REQUIRED ACTION = Select from the records below every line that has the word "next" in it.

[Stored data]
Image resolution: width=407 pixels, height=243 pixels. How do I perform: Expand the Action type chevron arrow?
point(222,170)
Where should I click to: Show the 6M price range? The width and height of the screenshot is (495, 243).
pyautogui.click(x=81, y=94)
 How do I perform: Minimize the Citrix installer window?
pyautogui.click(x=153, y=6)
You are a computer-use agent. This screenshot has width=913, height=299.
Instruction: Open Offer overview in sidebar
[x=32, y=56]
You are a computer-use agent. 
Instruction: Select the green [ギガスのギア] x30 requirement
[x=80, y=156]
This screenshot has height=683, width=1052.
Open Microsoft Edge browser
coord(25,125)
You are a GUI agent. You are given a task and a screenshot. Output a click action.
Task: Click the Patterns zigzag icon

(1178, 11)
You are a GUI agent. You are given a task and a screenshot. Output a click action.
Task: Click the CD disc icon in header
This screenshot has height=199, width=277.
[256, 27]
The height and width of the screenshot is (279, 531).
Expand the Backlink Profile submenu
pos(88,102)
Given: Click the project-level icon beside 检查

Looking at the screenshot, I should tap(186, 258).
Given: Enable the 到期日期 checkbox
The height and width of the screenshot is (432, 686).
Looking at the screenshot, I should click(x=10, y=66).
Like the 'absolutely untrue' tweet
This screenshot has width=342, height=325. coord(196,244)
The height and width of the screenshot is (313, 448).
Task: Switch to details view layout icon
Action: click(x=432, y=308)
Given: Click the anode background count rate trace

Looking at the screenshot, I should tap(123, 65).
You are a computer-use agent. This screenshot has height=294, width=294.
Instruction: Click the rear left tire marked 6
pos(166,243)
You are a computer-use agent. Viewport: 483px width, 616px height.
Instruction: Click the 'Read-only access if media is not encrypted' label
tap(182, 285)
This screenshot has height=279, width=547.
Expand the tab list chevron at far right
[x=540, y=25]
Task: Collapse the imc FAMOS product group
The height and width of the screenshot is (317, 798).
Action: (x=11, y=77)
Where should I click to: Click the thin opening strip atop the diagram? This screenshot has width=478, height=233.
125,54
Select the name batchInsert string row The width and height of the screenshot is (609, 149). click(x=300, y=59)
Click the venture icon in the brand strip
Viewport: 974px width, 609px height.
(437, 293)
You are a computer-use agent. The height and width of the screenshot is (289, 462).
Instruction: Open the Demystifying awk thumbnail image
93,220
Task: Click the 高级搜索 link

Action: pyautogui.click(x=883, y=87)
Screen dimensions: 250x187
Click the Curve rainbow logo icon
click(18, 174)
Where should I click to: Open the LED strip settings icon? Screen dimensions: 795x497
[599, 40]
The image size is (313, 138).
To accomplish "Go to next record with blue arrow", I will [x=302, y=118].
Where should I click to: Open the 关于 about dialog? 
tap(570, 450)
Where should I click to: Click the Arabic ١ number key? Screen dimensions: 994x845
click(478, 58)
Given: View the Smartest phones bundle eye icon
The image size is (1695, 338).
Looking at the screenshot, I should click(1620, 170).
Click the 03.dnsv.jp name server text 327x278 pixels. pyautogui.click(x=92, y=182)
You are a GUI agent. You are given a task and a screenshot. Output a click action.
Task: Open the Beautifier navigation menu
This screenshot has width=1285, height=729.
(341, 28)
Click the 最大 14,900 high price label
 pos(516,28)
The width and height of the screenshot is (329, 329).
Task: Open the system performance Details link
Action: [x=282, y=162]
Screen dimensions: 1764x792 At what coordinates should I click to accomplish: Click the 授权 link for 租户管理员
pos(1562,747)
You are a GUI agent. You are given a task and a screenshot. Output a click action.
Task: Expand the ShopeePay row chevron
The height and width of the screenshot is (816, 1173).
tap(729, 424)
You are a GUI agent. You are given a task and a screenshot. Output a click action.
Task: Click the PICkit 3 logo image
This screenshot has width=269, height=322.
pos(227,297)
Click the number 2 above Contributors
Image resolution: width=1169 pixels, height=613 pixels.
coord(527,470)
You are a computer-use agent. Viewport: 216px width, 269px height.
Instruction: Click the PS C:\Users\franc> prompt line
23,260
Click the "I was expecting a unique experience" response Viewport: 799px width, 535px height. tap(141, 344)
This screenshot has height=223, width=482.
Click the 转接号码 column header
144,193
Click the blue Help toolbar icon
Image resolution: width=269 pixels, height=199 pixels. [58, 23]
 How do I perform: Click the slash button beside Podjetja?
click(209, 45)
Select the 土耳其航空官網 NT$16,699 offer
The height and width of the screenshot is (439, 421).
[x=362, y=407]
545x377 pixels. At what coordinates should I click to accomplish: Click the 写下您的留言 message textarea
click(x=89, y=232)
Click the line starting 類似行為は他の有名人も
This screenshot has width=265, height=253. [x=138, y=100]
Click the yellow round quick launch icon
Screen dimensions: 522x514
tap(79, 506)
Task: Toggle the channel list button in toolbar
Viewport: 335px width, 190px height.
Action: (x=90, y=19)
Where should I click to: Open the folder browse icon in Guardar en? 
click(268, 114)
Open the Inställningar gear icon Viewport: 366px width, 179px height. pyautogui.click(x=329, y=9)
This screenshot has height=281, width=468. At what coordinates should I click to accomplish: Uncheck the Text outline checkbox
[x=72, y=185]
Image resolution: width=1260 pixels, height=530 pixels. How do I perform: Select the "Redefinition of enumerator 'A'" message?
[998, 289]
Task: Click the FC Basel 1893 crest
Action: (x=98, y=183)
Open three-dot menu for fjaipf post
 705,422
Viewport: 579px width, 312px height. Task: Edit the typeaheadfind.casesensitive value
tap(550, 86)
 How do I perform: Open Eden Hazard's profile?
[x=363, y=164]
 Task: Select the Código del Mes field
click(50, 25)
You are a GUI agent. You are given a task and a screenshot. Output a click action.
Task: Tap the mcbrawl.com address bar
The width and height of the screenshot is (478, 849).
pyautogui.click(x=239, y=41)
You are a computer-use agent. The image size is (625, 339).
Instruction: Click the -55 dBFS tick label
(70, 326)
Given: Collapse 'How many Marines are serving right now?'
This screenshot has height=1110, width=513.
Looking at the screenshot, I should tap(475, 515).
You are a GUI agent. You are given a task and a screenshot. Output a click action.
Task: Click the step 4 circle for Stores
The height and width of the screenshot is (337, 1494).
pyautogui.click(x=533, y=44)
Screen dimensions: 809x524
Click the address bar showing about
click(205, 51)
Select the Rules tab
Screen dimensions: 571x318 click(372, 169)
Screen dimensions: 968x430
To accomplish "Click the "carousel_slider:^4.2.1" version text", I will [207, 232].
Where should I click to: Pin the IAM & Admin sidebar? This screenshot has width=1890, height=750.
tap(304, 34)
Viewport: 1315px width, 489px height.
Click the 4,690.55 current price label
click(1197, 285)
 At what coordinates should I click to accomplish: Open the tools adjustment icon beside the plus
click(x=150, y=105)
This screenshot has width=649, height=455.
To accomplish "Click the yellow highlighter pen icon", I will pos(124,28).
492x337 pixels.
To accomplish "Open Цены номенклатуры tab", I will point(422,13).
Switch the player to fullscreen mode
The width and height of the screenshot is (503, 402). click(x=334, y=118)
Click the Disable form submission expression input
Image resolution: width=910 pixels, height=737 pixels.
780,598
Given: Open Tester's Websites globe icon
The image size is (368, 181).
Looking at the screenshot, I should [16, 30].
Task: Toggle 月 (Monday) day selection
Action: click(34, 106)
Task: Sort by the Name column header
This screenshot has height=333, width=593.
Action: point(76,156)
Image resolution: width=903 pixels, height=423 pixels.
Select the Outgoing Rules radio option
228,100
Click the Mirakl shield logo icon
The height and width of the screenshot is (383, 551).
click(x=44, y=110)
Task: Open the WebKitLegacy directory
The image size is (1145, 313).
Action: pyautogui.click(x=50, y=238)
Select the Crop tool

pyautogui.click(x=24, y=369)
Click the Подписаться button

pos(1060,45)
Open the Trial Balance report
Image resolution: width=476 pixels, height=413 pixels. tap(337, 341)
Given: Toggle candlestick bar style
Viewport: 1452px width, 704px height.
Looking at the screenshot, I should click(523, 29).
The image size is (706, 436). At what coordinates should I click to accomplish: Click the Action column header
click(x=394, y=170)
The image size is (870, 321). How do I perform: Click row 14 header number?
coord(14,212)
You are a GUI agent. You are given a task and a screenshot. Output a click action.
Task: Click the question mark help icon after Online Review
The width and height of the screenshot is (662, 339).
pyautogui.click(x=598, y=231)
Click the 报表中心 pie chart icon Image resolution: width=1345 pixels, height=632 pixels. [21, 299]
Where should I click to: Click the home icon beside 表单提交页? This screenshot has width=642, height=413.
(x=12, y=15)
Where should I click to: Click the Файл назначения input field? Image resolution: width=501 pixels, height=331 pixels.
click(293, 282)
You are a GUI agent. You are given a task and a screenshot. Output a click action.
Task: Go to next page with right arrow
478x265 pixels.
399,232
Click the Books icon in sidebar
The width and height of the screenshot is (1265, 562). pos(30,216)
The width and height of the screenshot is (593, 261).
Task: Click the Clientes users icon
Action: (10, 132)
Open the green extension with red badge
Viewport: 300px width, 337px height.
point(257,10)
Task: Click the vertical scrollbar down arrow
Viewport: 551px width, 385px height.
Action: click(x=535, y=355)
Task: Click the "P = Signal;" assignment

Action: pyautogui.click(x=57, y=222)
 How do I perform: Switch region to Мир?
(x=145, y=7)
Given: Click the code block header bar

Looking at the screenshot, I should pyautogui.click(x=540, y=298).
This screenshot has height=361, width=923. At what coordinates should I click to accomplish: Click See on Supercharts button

TASK OUTPUT =
To accomplish "Go to next record with blue arrow", I will [x=302, y=118].
Task: Go to next page with right arrow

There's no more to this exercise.